I hated writing a newsletter.
I love guiding people towards some fundamental insight.
As it turns out, I was writing for the wrong audience. Most of you already understand the criticality of bitcoin. What you needed help with was communicating that to those you care about.
The key to teaching others about bitcoin is to teach around bitcoin. This encompasses monetary history, technology adoption, and cognitive biases.
In a single word: incentives.
So that's what I'm going to help you with.
People don't react well when reality reveals their ignorance.
In 1999, Russell Foster discovers a new type of cell in the eye that can detect light independent of previously known cells. Instead of celebrating the discovery, the ophthalmology community tried to discredit him.
"They struggled to accept that something they had been studying for 150 years–namely the human eye–had a type of cell whose function they had completely overlooked." –Russell Foster
Lesson: scientific and technological breakthroughs are rarely welcomed by the status quo because it may threaten their livelihood or be a source of embarrassment.
Declining birthrates = global battle for talent.

■ **INFORMATION SHOWN**
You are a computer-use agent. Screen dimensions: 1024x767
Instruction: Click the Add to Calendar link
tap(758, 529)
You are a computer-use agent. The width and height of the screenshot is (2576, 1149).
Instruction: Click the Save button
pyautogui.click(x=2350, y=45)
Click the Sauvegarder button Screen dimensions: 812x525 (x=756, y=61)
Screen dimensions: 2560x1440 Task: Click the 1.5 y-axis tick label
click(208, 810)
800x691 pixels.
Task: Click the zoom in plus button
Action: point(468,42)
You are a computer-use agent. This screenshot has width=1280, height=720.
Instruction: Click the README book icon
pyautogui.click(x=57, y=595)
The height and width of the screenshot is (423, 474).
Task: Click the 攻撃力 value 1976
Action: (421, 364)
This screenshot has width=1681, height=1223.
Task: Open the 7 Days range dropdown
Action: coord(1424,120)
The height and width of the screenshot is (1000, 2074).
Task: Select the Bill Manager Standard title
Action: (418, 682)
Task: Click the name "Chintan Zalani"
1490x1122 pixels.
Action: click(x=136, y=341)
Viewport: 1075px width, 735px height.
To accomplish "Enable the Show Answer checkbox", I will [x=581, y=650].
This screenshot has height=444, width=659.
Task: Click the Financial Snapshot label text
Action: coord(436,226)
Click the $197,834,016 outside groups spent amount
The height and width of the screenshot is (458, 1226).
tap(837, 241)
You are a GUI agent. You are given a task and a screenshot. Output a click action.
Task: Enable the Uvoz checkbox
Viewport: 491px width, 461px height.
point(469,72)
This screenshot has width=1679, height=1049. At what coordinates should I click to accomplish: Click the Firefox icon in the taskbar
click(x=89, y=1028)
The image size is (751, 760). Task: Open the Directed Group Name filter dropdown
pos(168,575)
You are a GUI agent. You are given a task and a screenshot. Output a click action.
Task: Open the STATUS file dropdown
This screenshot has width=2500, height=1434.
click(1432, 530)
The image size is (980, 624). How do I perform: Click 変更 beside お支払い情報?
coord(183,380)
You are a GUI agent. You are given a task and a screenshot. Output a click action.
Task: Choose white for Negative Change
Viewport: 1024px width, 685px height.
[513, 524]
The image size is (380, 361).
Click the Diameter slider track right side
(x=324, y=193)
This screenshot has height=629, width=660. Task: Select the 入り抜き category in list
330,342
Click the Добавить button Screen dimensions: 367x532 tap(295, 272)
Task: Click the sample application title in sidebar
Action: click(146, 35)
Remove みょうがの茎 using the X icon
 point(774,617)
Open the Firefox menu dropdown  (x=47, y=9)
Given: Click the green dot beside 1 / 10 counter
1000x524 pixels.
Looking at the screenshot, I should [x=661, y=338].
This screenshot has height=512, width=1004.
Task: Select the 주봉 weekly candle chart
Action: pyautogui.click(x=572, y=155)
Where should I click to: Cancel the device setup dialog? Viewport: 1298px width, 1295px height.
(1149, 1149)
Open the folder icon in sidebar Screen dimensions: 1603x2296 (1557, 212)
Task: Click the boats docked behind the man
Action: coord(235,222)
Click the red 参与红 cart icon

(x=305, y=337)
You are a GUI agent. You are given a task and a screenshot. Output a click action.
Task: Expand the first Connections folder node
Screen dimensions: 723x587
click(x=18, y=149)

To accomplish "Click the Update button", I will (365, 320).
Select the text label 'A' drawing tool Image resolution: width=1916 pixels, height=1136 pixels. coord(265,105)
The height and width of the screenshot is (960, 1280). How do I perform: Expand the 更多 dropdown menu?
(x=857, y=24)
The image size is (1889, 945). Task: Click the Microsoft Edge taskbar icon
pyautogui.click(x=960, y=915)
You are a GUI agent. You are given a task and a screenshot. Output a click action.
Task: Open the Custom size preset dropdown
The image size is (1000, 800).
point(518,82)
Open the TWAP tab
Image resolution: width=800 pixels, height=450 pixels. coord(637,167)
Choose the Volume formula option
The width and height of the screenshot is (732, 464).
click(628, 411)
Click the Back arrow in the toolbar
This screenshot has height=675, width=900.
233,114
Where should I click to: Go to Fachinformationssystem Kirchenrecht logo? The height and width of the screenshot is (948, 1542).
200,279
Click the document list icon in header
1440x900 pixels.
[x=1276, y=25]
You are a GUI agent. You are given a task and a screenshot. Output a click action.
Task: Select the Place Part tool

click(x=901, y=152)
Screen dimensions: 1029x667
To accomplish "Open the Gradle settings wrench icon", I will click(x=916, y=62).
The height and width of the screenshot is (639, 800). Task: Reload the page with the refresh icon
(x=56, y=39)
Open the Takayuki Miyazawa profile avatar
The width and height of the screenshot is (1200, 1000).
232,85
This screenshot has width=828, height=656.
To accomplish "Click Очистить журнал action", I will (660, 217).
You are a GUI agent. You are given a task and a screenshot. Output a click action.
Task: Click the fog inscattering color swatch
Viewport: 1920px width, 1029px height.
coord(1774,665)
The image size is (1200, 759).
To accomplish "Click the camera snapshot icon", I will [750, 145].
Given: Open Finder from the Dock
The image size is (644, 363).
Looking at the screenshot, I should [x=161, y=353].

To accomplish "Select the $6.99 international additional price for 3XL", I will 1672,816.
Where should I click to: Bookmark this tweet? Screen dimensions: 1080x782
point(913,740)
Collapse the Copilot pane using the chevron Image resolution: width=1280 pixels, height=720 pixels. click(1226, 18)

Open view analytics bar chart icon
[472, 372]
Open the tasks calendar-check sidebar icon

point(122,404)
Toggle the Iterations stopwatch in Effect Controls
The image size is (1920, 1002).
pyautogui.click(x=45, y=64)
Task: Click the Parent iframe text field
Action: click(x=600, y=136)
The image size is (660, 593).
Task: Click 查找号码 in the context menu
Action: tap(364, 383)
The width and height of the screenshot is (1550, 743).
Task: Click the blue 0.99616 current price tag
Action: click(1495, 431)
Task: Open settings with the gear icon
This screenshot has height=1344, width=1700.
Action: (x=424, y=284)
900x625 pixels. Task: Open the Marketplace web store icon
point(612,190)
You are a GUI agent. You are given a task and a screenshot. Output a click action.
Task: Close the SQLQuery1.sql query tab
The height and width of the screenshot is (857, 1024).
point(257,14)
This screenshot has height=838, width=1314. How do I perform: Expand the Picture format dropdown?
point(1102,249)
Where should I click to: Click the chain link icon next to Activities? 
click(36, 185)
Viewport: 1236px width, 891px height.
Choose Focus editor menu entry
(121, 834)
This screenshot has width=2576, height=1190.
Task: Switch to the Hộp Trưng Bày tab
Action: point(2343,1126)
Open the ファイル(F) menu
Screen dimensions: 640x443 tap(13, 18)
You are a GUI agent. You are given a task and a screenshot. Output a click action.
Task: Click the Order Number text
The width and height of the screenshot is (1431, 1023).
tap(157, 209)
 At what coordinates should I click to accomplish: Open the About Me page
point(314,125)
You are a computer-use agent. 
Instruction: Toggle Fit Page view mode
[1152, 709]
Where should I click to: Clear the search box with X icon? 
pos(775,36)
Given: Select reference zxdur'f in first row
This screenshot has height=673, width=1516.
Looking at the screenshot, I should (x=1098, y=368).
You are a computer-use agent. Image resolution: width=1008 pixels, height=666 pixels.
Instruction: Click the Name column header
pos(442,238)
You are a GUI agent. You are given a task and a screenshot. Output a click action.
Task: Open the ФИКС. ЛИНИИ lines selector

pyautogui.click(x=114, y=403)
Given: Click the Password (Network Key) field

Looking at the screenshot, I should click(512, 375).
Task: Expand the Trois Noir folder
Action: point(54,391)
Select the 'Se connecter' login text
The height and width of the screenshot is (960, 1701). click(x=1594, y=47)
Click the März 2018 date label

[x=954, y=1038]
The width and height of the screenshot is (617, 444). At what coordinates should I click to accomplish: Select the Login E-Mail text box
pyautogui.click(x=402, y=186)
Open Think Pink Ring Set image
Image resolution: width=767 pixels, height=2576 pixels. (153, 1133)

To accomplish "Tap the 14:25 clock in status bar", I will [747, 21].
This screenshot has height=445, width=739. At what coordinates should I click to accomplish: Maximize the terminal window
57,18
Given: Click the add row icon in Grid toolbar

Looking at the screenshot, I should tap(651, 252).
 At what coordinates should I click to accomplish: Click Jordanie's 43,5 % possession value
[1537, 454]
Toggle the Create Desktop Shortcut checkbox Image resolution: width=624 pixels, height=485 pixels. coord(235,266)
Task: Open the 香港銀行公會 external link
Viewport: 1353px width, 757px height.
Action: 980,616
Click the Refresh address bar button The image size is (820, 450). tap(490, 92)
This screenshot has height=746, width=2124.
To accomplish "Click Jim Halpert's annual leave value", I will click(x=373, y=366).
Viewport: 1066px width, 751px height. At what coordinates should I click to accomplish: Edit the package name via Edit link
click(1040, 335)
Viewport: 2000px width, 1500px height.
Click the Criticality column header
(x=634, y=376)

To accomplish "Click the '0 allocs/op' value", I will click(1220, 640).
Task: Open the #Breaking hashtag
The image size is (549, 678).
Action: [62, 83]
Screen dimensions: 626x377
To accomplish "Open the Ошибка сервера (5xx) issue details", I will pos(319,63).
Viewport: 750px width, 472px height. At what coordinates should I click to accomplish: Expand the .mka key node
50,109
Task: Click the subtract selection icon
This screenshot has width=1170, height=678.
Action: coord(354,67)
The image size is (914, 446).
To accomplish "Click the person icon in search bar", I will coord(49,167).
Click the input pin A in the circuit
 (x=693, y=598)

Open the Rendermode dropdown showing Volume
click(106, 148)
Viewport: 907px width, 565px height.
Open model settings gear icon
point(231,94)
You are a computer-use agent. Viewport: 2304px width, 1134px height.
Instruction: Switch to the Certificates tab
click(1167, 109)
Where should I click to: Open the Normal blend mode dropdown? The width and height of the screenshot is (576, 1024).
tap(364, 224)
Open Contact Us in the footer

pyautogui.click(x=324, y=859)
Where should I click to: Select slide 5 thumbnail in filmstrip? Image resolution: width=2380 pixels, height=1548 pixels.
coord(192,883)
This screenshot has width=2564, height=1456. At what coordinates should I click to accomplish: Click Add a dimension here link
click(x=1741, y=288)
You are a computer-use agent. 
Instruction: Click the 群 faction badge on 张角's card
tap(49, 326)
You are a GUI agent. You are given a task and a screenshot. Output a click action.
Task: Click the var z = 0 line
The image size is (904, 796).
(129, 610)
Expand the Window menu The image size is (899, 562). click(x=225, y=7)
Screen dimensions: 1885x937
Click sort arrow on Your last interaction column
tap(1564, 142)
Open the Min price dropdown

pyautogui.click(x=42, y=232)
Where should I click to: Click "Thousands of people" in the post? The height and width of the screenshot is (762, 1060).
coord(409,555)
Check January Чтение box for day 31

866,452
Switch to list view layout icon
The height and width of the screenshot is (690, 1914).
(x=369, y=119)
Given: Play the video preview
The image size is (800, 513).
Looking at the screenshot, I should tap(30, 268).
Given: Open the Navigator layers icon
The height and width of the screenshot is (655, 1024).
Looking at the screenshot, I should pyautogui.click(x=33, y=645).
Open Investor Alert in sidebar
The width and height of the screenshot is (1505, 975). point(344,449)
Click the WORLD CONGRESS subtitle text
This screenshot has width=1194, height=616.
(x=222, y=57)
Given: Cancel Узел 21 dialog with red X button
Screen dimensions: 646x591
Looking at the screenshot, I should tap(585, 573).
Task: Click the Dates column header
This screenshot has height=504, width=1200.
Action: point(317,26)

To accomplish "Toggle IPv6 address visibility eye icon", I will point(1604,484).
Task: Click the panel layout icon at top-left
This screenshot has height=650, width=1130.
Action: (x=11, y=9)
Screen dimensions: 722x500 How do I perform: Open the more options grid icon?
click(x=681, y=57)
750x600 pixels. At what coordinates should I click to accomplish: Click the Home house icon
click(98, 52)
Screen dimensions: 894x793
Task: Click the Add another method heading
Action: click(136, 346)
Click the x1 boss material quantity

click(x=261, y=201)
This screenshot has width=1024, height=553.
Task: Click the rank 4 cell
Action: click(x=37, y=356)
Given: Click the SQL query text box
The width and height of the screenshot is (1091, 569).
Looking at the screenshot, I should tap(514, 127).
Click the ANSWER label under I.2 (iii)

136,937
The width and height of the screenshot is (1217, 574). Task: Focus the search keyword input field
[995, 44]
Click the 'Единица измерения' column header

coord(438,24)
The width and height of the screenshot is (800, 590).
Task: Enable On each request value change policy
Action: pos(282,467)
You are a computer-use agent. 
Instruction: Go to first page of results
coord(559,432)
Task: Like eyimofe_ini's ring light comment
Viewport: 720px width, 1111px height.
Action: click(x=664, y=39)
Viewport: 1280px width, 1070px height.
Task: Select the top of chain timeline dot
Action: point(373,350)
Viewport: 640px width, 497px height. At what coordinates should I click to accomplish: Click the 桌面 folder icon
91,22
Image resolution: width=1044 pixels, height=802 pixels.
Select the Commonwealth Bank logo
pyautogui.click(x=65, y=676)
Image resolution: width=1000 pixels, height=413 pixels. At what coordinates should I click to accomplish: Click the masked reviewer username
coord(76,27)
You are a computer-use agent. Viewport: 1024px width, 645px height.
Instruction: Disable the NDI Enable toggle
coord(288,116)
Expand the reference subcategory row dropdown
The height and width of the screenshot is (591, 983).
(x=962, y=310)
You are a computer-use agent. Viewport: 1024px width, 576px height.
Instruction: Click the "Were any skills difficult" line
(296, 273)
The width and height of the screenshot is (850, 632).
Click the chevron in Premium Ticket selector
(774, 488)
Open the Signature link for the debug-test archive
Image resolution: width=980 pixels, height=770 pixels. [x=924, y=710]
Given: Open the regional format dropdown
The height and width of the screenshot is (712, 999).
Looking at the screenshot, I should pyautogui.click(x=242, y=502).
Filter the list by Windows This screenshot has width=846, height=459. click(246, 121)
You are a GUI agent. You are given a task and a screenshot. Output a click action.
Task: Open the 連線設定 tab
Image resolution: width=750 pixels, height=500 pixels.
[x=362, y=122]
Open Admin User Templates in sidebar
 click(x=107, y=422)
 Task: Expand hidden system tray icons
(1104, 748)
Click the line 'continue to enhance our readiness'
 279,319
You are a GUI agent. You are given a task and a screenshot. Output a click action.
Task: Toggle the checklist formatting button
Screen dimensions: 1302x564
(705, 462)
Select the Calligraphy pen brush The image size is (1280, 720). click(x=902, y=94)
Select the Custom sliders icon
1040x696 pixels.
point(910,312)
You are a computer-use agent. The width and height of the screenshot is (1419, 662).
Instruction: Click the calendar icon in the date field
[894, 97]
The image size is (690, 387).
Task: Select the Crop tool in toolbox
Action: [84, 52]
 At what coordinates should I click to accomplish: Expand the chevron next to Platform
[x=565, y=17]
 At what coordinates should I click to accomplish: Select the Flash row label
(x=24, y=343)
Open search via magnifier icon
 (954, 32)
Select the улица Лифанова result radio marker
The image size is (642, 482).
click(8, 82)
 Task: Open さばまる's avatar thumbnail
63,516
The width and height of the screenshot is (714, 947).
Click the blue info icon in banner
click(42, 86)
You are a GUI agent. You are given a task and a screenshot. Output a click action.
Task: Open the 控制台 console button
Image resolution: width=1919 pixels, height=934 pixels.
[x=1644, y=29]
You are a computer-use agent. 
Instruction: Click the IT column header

■ **EXERCISE PROMPT**
Continue the newsletter on teaching others about bitcoin, starting after its last line.

■ **THE ANSWER**
No country (no matter how sacred) is immune to a declining quality of life. When economic conditions become excessively burdensome, individuals with the capacity will permanently exit a jurisdiction in an effort to avoid anticipated societal decline and increased rates of taxation required to pay it off.
“In the Information Age.. the rational person will not respond to the prospect of higher taxes to fund deficits.. Sovereign individuals and other rational people will flee jurisdictions with large unfunded liabilities.” —The Sovereign Individual (Davidson & Rees-Mogg)
The mobility of skilled workers has been unlocked over the last two decades. Now we have capital that is digital, frictionless and borderless. It's a dangerous combination for complacent nations.
Lesson: Talent and capital goes to where it's treated best.